[INPUT]:

:::::

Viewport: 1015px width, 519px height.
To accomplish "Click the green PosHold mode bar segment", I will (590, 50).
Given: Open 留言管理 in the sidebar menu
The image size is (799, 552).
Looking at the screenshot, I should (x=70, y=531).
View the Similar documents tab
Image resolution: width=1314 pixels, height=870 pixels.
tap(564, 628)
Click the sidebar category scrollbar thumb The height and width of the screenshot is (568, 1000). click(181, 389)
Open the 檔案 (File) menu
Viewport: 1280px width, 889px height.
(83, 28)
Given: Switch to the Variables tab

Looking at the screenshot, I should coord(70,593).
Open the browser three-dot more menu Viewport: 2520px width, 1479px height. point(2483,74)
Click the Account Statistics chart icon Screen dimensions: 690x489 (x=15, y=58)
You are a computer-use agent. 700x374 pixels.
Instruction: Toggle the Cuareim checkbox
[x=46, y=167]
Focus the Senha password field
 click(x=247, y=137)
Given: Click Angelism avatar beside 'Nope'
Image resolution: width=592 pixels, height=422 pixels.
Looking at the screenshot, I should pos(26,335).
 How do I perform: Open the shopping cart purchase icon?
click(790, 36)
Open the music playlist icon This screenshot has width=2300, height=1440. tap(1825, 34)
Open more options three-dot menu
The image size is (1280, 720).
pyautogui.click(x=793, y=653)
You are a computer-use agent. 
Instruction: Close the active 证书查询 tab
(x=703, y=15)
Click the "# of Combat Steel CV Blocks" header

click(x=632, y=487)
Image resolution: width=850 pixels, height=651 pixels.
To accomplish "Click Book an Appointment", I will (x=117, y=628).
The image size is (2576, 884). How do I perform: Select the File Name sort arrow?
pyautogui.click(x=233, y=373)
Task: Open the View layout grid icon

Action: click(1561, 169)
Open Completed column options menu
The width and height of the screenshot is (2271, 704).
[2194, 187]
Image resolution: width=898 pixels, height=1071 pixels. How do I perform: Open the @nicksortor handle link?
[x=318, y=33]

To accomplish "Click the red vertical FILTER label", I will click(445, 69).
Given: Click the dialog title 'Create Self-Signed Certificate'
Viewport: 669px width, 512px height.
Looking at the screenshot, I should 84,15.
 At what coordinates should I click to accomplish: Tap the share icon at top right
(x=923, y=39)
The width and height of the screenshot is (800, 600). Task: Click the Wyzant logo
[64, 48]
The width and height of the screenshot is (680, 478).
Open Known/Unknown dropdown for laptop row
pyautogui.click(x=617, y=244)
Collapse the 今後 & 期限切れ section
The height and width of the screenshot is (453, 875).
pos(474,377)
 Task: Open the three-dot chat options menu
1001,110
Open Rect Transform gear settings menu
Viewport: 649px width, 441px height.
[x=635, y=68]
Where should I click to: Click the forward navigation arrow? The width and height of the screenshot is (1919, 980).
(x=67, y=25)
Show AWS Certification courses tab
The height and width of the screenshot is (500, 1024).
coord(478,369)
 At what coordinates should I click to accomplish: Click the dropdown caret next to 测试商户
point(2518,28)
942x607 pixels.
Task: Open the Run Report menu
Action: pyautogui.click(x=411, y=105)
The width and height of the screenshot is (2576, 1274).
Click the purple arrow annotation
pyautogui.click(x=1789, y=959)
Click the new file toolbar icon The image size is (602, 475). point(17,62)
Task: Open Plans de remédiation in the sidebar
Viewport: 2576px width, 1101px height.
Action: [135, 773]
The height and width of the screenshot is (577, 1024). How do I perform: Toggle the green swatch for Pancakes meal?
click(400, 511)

:::::

[TASK PROMPT]: Copy the listing above verbatim, from the line that contains "View the Similar documents tab" through the line that contains "[2194, 187]".

[CORRECT RESPONSE]:
View the Similar documents tab
Image resolution: width=1314 pixels, height=870 pixels.
tap(564, 628)
Click the sidebar category scrollbar thumb The height and width of the screenshot is (568, 1000). click(181, 389)
Open the 檔案 (File) menu
Viewport: 1280px width, 889px height.
(83, 28)
Given: Switch to the Variables tab

Looking at the screenshot, I should coord(70,593).
Open the browser three-dot more menu Viewport: 2520px width, 1479px height. point(2483,74)
Click the Account Statistics chart icon Screen dimensions: 690x489 (x=15, y=58)
You are a computer-use agent. 700x374 pixels.
Instruction: Toggle the Cuareim checkbox
[x=46, y=167]
Focus the Senha password field
 click(x=247, y=137)
Given: Click Angelism avatar beside 'Nope'
Image resolution: width=592 pixels, height=422 pixels.
Looking at the screenshot, I should pos(26,335).
 How do I perform: Open the shopping cart purchase icon?
click(790, 36)
Open the music playlist icon This screenshot has width=2300, height=1440. tap(1825, 34)
Open more options three-dot menu
The image size is (1280, 720).
pyautogui.click(x=793, y=653)
You are a computer-use agent. 
Instruction: Close the active 证书查询 tab
(x=703, y=15)
Click the "# of Combat Steel CV Blocks" header

click(x=632, y=487)
Image resolution: width=850 pixels, height=651 pixels.
To accomplish "Click Book an Appointment", I will (x=117, y=628).
The image size is (2576, 884). How do I perform: Select the File Name sort arrow?
pyautogui.click(x=233, y=373)
Task: Open the View layout grid icon

Action: click(1561, 169)
Open Completed column options menu
The width and height of the screenshot is (2271, 704).
[2194, 187]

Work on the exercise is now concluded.